Question

$$ {\displaystyle {x}^{2}+x=0}$$

Answer

**step1 Factorize the Equation**

The given equation is a quadratic equation. We can factor out the common term, which is 'x', from both terms on the left side of the equation.

$$x^2 + x = 0$$

Factoring out 'x' gives:

$$x(x+1) = 0$$

**step2 Solve for x**

For the product of two factors to be zero, at least one of the factors must be equal to zero. This principle allows us to set each factor to zero and solve for 'x'.

Set the first factor equal to zero:

$$x = 0$$

Set the second factor equal to zero:

$$x+1 = 0$$

Solve for 'x' in the second equation by subtracting 1 from both sides:

$$x = -1$$

Alternative answer

Answer:
x = 0 and x = -1

Explain
This is a question about finding numbers that make an equation true . The solving step is:

Hey everyone! We've got `x^2 + x = 0`.
This looks a little tricky, but it's super cool when you figure it out!

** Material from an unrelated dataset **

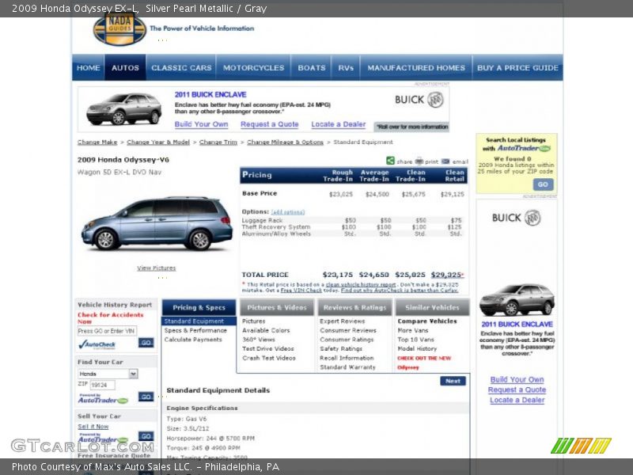Image resolution: width=633 pixels, height=475 pixels.
Task: Click the AutoCheck logo in Vehicle History Report
Action: point(99,344)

1. First, let's look at `x^2 + x`. Both parts have an `x`, right? `x^2` is `x` times `x`, and the other part is just `x`.
2. So, we can "pull out" an `x` from both parts. It's like finding a common friend!
If we take `x` out of `x^2`, we're left with one `x`.
If we take `x` out of `x`, we're left with `1` (because `x * 1 = x`).
So, the equation becomes `x * (x + 1) = 0`. See? `x` times `(x + 1)` equals zero.
3. Now, here's the neat trick! If you multiply two numbers together and get zero, one of those numbers HAS to be zero! Think about it: `5 * 0 = 0`, `0 * 7 = 0`. You can't get zero by multiplying two numbers that aren't zero.
4. So, we have two possibilities for `x * (x + 1) = 0`:
* Possibility 1: The first thing, `x`, is zero. So, `x = 0`. That's one answer!
* Possibility 2: The second thing, `(x + 1)`, is zero. So, `x + 1 = 0`.
5. If `x + 1 = 0`, what does `x` have to be? If we take `1` away from both sides, we get `x = -1`. That's our second answer!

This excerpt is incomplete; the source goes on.